Another respect in which ‘True Love & a GCM’ diverges from The Good Soldier is in the minute attention it devotes to class, and to the pressure put on long-standing distinctions and allegiances by social change. Like Parade’s End, it has as much to say about the havoc wrought by social pathology as it does about the havoc wrought by enemy action. In The Good Soldier, Dowell defines Edward Ashburnham’s recipe for good soldiering as ‘true love and the feudal system’. Ashburnham’s aspiration to feudalism remains more or less intact, at least in Dowell’s eyes, even if his aspiration to true love does not. In ‘True Love and a GCM’, by contrast, as in Parade’s End, it is the feudal system itself which can no longer be trusted. Feudalism no longer enjoys the degree of social and economic security which once enabled it to forget its origin in seizure. Whereas Ashburnham is a landowner – although one whose estates, like his adulteries, are astutely managed by his wife – Gabriel Morton, despite having been brought up in the shadow of minatorily bearded PreRaphaelites, earns his living as a chartered accountant. The aspiration to gentle-manliness manifests itself only in the benign neglect with which he treats his own position in the world. It is no more than a negative quality, the obverse of the meticulous scrutiny to which he subjects the ‘wildcat finances’ of apparently respectable limited companies.

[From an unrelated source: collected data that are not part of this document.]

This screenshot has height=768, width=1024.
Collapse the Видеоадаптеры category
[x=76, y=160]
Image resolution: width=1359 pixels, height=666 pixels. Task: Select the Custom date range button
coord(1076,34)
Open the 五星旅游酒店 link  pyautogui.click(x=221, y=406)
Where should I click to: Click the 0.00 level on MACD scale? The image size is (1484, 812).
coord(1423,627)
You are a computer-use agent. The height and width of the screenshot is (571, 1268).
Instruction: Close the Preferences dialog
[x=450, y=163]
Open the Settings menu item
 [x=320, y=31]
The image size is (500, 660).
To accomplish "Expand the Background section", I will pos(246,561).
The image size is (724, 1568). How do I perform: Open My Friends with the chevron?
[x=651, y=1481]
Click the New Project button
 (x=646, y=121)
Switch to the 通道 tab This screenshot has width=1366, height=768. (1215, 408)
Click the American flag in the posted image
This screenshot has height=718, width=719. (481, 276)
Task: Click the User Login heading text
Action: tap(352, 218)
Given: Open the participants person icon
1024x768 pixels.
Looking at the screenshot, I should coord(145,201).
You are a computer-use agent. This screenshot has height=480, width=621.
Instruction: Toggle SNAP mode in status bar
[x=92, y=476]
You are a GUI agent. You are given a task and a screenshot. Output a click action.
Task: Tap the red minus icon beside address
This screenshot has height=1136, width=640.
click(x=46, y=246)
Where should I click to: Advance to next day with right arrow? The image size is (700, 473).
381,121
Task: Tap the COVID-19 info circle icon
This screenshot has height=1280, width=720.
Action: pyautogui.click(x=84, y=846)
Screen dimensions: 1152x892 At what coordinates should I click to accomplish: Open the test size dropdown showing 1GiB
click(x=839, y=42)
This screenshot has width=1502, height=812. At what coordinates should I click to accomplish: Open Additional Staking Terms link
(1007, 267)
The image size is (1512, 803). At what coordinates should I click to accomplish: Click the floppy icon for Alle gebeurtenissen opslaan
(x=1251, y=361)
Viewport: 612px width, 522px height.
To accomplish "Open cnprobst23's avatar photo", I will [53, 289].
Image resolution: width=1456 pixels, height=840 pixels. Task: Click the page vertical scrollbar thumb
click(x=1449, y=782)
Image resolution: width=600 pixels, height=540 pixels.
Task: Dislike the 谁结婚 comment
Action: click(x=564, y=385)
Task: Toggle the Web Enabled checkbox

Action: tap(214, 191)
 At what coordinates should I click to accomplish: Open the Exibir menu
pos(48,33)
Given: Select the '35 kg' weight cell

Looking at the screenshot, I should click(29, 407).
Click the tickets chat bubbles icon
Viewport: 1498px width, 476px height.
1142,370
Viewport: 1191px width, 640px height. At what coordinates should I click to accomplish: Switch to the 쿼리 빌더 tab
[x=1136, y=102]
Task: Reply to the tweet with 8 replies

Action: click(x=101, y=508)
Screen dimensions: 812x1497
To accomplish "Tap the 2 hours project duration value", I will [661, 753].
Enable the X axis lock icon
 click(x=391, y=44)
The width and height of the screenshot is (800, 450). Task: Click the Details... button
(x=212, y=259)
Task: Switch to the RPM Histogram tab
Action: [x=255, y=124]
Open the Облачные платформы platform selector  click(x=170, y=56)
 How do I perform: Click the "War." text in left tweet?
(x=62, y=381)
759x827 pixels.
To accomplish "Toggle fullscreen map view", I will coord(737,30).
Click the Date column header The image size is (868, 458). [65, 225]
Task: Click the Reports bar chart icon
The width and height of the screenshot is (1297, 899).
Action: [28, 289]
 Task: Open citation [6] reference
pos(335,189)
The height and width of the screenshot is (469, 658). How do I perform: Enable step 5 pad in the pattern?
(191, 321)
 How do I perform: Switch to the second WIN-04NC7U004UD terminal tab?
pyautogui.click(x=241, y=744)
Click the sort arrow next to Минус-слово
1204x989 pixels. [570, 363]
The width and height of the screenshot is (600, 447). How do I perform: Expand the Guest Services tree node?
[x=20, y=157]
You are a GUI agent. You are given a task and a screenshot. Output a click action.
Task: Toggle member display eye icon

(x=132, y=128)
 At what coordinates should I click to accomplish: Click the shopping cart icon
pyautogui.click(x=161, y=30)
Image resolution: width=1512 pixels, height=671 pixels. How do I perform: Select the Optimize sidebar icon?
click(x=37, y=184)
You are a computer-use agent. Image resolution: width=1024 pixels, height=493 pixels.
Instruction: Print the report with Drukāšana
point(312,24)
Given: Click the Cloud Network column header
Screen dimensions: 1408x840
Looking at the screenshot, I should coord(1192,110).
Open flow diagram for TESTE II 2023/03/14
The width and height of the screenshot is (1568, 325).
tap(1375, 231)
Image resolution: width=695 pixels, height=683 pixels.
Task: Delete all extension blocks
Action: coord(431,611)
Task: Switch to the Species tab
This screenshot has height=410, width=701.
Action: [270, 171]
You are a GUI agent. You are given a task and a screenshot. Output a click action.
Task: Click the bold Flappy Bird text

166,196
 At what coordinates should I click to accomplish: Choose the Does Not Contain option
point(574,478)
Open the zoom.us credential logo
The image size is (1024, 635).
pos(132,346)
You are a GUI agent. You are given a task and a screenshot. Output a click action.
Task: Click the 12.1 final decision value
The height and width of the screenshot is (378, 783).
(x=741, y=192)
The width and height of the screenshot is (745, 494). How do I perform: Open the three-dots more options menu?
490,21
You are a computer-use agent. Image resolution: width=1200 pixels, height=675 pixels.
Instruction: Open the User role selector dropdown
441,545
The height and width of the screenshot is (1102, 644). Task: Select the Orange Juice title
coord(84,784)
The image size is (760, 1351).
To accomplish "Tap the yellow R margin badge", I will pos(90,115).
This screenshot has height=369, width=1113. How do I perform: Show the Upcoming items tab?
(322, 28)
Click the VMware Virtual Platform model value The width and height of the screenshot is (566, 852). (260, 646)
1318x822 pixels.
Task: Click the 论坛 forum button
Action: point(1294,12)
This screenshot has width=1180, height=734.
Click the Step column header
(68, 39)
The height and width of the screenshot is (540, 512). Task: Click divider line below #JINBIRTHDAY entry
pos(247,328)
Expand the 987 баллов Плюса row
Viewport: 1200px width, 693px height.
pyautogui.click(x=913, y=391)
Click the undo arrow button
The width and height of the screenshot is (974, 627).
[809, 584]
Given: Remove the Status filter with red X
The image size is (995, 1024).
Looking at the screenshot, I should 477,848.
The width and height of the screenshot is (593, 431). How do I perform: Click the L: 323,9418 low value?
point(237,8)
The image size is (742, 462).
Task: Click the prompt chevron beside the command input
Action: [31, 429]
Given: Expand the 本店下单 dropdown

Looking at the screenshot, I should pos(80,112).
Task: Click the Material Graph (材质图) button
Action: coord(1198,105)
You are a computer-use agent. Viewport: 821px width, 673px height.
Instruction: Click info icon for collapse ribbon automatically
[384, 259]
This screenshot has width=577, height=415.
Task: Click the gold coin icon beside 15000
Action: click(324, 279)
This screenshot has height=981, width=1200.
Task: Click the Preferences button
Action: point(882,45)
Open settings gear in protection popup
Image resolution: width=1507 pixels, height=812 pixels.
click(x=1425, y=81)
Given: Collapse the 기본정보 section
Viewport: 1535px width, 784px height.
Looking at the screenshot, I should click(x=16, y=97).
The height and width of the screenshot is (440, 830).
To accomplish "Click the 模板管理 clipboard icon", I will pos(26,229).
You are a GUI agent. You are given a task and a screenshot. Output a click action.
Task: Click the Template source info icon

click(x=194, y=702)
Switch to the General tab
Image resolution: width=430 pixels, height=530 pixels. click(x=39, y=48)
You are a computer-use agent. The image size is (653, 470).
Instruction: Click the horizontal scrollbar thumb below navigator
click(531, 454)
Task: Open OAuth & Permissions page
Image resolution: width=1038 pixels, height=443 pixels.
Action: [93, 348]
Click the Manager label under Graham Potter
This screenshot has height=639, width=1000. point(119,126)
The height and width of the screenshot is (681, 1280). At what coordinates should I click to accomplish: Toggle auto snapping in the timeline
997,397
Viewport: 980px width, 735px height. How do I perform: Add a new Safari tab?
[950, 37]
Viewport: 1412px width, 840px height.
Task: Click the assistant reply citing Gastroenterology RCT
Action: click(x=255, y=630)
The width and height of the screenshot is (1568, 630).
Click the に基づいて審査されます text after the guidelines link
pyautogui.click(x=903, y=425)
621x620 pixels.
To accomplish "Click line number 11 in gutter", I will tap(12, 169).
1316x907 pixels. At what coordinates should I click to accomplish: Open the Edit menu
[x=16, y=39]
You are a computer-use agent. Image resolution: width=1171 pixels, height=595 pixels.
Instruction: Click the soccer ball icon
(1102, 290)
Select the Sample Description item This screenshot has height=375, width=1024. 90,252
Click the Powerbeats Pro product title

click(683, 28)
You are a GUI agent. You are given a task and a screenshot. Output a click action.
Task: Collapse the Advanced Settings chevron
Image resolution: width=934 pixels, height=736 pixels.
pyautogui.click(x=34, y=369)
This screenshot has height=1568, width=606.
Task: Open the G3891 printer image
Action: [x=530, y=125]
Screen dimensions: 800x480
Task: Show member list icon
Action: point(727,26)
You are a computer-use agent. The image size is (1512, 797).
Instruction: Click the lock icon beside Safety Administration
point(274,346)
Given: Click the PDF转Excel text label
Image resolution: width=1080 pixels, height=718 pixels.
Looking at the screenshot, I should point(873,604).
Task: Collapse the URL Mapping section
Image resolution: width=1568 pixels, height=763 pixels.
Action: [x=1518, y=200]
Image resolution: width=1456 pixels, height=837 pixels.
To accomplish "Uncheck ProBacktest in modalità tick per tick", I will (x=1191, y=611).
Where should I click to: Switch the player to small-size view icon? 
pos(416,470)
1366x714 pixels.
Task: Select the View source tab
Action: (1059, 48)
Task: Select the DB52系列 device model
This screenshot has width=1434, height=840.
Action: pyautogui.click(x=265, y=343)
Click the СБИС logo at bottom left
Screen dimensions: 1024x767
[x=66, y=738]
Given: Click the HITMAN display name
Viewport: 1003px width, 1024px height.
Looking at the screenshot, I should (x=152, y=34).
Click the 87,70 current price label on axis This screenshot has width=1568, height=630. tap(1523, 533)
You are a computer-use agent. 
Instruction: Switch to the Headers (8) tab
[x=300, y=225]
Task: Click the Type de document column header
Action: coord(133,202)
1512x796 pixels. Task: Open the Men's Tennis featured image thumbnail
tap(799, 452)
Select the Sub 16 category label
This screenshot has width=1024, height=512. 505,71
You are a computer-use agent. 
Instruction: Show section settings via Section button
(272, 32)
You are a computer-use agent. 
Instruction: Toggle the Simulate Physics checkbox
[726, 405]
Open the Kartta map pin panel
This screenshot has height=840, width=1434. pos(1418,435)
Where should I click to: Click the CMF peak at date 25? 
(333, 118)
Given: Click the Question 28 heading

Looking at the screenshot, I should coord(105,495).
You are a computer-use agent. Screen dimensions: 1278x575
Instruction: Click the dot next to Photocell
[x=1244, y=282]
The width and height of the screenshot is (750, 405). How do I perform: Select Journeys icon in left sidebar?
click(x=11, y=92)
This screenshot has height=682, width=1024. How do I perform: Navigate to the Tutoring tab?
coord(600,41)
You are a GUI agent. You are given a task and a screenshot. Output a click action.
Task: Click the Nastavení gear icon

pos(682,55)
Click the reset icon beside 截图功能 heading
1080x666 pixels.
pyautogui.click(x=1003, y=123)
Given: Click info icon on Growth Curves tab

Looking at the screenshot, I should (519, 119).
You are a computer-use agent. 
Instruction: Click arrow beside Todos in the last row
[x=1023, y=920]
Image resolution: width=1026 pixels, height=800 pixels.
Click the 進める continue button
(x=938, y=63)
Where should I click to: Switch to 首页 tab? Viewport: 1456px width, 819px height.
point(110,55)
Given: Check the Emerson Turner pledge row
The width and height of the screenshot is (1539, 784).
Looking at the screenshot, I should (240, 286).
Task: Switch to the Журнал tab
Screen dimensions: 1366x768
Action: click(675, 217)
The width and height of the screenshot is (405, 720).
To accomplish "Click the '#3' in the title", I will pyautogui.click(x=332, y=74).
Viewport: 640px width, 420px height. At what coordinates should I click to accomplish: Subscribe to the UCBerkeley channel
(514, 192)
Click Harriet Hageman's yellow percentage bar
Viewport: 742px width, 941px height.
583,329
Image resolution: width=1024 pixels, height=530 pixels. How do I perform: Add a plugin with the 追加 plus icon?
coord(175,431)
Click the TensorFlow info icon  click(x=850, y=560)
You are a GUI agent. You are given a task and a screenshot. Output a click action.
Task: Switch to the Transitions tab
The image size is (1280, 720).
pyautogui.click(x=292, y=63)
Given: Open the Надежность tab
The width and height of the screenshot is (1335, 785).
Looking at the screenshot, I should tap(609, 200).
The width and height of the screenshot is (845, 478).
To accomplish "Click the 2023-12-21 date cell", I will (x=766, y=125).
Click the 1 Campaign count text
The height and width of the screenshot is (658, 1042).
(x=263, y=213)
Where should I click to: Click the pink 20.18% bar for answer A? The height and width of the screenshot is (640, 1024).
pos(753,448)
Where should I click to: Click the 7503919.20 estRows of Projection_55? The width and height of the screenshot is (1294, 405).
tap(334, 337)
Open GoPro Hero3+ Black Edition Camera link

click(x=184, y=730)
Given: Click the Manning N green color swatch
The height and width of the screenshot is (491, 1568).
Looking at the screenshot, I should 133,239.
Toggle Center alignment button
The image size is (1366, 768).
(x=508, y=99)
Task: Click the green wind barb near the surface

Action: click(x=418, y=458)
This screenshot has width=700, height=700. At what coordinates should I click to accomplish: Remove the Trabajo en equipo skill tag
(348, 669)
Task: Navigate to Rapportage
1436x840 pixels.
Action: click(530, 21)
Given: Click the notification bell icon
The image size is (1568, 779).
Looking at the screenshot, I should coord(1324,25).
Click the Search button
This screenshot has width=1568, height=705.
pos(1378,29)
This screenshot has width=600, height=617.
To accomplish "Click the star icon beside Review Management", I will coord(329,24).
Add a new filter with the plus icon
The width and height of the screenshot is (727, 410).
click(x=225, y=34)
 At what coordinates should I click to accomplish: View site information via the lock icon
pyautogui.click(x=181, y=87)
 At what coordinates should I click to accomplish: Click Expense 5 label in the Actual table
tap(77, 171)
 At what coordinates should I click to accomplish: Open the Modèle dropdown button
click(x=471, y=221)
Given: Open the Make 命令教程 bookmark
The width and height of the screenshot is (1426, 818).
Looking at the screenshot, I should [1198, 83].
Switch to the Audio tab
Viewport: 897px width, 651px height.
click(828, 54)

It is the residue of that negative quality, converted into actual good soldiering, into selfless concern for the wellbeing of the men under his command, which earns Morton the hatred of his commanding officer, an ex-town councillor from Eastbourne. Had the GCM ever taken place, Morton’s arrival in court, no doubt pinioned between attendants even more terrifying than Ezra Pound and Mrs Gwendolen Bishop, would have put feudalism itself on trial. In Parade’s End, Christopher Tietjens, the ‘last English Tory’, also manages to incense his superiors, although not to the point of court-martial; and he does eventually find true love. But the only way he can support himself, after the war, is by selling antique furniture to rich Americans. The feudal system has transformed itself into a heritage industry.

‘True Love and a GCM’ and Parade’s End shrink that system – from the dimensions of a social and political tradition still powerful enough to sustain a mythology of proper conduct to the dimensions of an idiom. When Hilda Cohen rejects Morton, she rejects his version of Englishness; her serene brutality indicates as firmly as any amount of strafing from COs and enemy artillery that there is no future for feudalism. ‘She had come up from Eastbourne to give him, wordlessly, the giddy mitten.’ Hilda Cohen knows that the sex war is also a class war.[*] A woman from Eastbourne, married to a Jewish businessman whose books he refuses to doctor, compels Morton to start remembering where he himself came from: a process the ex-town councillor will eventually complete, with a little help from a German shell. The scale of his defeat is registered by the shrunkenness of the language in which he acknowledges it. I’ve no idea what a giddy mitten is, but I imagine that Bertie Wooster collected a few of them in his time.

[*] It is the intimations of class and sex war in Parade’s End which have persuaded David Ayers to give Ford a prominent place in his resolutely invigorating account of English Literature in the 1920s (Edinburgh, 248 pp., £40, 5 February 1999, 0 7486 0985 7). English literature turns out to mean English fiction, but within that narrower frame of reference the argument is wide-ranging and sophisticated. Ford apart, the main beneficiary of Ayers’s contextualising approach is Lawrence, but he also writes well about Lewis and Woolf, in particular. A dizzying final chapter, which imaginatively construes A Passage to India with the help of Hegel and Derrida, seems to belong to a different book altogether.